La Mastite tuberculeuse (image ci-contre) est une forme parmi d’autres de mastite granulomateuse en dehors de la forme idiopathique parmi lesquelles on peut décrire la réaction granulomateuse en association avec un carcinome, la granulomatose de Wegener. La tuberculose mammaire est très rare, la plupart des cas provenant d’Afrique et d’Inde. La lésion atteint fréquemment des femmes durant la lactation ou la grossesse sous forme le plus souvent d’une masse ferme, plus rarement d’un abcès.
Cliniquement : la tuberculose se présente sous forme d’une masse avec ou sans ulcération et fistules, l’aspect histologique est classique avec des granulomes présentant une nécrose caséeuse.

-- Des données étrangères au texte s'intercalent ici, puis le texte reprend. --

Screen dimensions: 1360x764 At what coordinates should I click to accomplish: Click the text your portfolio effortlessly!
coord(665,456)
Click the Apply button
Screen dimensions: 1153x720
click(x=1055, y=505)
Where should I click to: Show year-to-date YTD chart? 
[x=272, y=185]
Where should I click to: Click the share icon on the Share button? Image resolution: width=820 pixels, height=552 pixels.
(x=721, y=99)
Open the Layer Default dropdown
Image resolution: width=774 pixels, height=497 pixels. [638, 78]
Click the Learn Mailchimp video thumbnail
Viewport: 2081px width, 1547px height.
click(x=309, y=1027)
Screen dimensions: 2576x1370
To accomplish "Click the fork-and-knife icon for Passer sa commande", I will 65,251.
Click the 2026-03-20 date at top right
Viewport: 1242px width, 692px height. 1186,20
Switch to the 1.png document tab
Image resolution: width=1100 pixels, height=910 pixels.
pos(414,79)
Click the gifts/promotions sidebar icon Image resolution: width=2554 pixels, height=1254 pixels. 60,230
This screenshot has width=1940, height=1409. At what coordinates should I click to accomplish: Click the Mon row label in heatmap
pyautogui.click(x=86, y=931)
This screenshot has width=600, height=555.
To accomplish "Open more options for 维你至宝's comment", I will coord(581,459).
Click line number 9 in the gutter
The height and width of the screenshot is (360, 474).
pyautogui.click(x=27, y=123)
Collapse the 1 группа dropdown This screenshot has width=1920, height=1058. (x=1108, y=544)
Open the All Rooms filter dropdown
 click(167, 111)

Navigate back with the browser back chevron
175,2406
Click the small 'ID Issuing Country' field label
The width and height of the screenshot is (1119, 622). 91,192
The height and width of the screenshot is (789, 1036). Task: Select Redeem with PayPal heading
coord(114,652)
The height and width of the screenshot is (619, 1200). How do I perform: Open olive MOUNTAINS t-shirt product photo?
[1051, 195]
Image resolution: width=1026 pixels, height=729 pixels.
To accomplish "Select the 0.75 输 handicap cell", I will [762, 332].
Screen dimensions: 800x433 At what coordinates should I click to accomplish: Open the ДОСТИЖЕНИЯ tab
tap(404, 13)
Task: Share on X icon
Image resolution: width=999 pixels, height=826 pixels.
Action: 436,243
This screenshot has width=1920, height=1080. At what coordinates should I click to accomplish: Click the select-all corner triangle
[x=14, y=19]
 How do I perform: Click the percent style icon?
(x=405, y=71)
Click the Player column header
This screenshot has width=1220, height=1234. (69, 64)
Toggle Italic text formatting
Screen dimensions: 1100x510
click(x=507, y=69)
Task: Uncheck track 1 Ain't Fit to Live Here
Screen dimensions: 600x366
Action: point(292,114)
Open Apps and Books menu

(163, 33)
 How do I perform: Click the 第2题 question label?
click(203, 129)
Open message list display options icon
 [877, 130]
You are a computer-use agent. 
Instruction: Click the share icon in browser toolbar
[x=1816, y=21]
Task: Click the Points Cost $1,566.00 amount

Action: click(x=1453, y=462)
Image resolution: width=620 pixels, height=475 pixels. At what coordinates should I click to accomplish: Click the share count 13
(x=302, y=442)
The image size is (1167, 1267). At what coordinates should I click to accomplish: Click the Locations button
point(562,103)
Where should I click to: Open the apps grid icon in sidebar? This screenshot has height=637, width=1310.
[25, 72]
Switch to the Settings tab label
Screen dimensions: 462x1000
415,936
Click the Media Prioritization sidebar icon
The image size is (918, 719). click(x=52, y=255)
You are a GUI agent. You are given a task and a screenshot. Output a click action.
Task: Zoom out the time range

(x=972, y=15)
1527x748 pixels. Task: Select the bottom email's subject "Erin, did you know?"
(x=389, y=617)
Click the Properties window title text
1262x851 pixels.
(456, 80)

Il est à noter qu’un grand nombre de pathologies infectieuses (tularémie, Syphilis, cryptococcose, actinomycose, coccidioïdomycose, histoplasmose sporotrichose) et parasitaires (cysticercose, kyste hydatique voire iatrogénique ou endogène post-traumatique) peuvent se présenter sous forme d’une mastite granulomateuse.
Un autre cas particulier de mastite granulomateuse est représenté par les lésions associées aux plasties mammaires. En effet, de nombreux agents peuvent être injectés pour augmenter le volume des seins et cela s’accompagne d’une réaction granulomateuse plus ou moins marquée et/ou douloureuse avec possibilité de fibrose associée. Les implants de silicone s’accompagnent de la formation d’une capsule. Les corps étrangers de type silicone sont ovoïdes, alors que le polyuréthane est triangulaire, capsule fibreuse avec cellules géantes multinucléées et histiocytes. De plus le silicone peut se retrouver dans les ganglions (matériel réfractile vacuolisé avec réaction granulomateuse).
La mastite à plasmocytes est définie histologiquement par un infiltrat inflammatoire à nette predominance plasmocytaire, abondant et diffus, entourant des canaux extra-lobulaires et des lobules. La mastite à plasmocytes est à rapprocher de l’ectasie canalaire et de la galactophorite ectasiante. . Les patientes avec ectasie canalaire sont plus âgées (moyenne 58 ans) que les patientes avec une mastite à plasmocytes (moyenne d’âge 33 ans). Les facteurs de risque de la mastite à plasmocytes sont l’hyperprolactinémie, le tabagisme, et les infections bactériennes. Concernant l’ectasie canalaire, aucun facteur de risque n’a été identifié. La symptomatologie de la mastite à plasmocytes correspond à des douleurs, une masse juxta-aréolaire, une rétraction du mamelon, un écoulement mamelonnaire. La mastite à plasmocytes se manifestant par des masses péri-aréolaires inflammatoires a tendance à récidiver. En cas de mastite à plasmocytes, l’antibiothérapie à large spectre semble inefficace et l’intervention chirurgicale peut se compliquer d’une infection, de récidives et d’une fistule mamelonnaire. En dehors d’une suspicion de malignité nécessitant une chirurgie, Les anti-inflammatoires non stéroïdiens semblent le meilleur traitement.